Your Computer (Host)              Docker Container
====================              ================

~/coding-agent-workshop/          /home/agent/
├── workspace/  ←──── volume ────→  project/      (agent reads & writes here)
├── output/     ←──── volume ────→  output/       (results appear here)
├── CLAUDE.md   ←──── volume ────→  CLAUDE.md     (read-only instructions)
│
├── Dockerfile  (not mounted, only used during build)
└── my-files/   (NOT visible to container --- stays private)

Key rules:

• The agent can only access folders you explicitly mount with -v or volumes: in docker-compose.yml
• Anything NOT mounted is invisible to the container
• Mounts are bidirectional: changes inside the container appear on your host, and vice versa
• Use :ro (read-only) to mount files the agent should read but not change (e.g., CLAUDE.md:ro)
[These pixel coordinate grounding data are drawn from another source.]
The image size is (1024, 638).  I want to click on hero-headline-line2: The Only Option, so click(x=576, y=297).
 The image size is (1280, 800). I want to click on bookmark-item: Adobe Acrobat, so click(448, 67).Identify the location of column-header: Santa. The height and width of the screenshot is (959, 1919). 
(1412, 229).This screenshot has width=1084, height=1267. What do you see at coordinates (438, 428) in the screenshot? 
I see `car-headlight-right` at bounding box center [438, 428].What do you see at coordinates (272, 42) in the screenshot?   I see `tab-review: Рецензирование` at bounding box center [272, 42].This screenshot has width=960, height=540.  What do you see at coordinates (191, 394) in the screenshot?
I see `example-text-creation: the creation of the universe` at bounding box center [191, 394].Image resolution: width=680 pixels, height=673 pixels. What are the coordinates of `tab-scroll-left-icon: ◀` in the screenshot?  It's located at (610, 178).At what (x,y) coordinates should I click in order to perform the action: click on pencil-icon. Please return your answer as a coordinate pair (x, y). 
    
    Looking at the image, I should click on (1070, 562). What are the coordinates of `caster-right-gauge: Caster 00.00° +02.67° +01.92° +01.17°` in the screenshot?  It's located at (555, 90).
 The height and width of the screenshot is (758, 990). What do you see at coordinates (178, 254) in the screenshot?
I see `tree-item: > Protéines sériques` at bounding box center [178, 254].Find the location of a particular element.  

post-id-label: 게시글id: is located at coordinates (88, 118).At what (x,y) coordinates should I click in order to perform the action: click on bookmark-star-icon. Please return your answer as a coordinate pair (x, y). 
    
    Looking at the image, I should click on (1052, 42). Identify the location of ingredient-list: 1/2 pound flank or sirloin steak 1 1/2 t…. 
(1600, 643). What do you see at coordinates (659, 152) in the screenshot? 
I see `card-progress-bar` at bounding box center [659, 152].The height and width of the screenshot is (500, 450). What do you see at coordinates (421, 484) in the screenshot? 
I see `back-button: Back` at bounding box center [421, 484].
Choosing your shared folder: You decide where on your host the shared folder lives. Here is how to think about it:

What You Want	How to Set It Up
Simple sharing in your project folder	-v ./workspace:/home/agent/project (the default)
Shared folder on a different drive	-v /Volumes/ExternalSSD/agent-data:/home/agent/project (Mac) or -v /mnt/d/agent-data:/home/agent/project (Windows/WSL)
Size-limited workspace	Mount a disk image (see Option C above), then use that as the volume path
Read-only data sharing	-v ~/my-datasets:/home/agent/data:ro — agent can read your datasets but not modify them
Multiple shared folders	Add multiple -v lines, each mapping a different host path to a different container path

14.6 Summary: Picking Your Isolation Level

Level	Setup Effort	What It Protects	Recommended For
Default Docker (container only)	None	Agent cannot escape the container	Quick experiments, supervised sessions
Resource limits (docker-compose.yml)	Low	Limits RAM, CPU, processes	All use cases (always recommended)
Size-limited workspace (Option C)	Medium	Prevents agent from filling your disk with data	Longer autonomous sessions
Separate Docker storage (Option A)	Medium	Keeps Docker data off your system drive	Regular Docker users
Dedicated disk image (Option B)	High	Hard cap on ALL Docker storage	Maximum safety, unattended agents

TipOur recommendation for the workshop

Use the default Docker setup with resource limits (docker-compose.yml from Part 5). This provides excellent isolation with minimal setup. Add Option C (size-limited workspace) if you plan to let agents run for extended periods.

---

15 Glossary

Term	Definition
Container	A running, isolated environment created from an image. Like a lightweight virtual machine.
Dockerfile	A text file with instructions for building an image.
Image	A frozen snapshot of an environment. Containers are created from images.
Volume	A way to share data between your host system and a container, or to persist data across container restarts.
WSL 2	Windows Subsystem for Linux — lets you run Linux tools on Windows. Required by Docker Desktop on Windows.
API Key	A secret string that authenticates you with an AI service. Like a password for the API.
Sandbox	An isolated environment where software can run without affecting the rest of the system.
Terminal	A text-based interface for running commands. “Ubuntu” app on Windows, “Terminal” app on Mac and Linux.
Shell	The program that interprets your commands in the terminal (usually bash or zsh).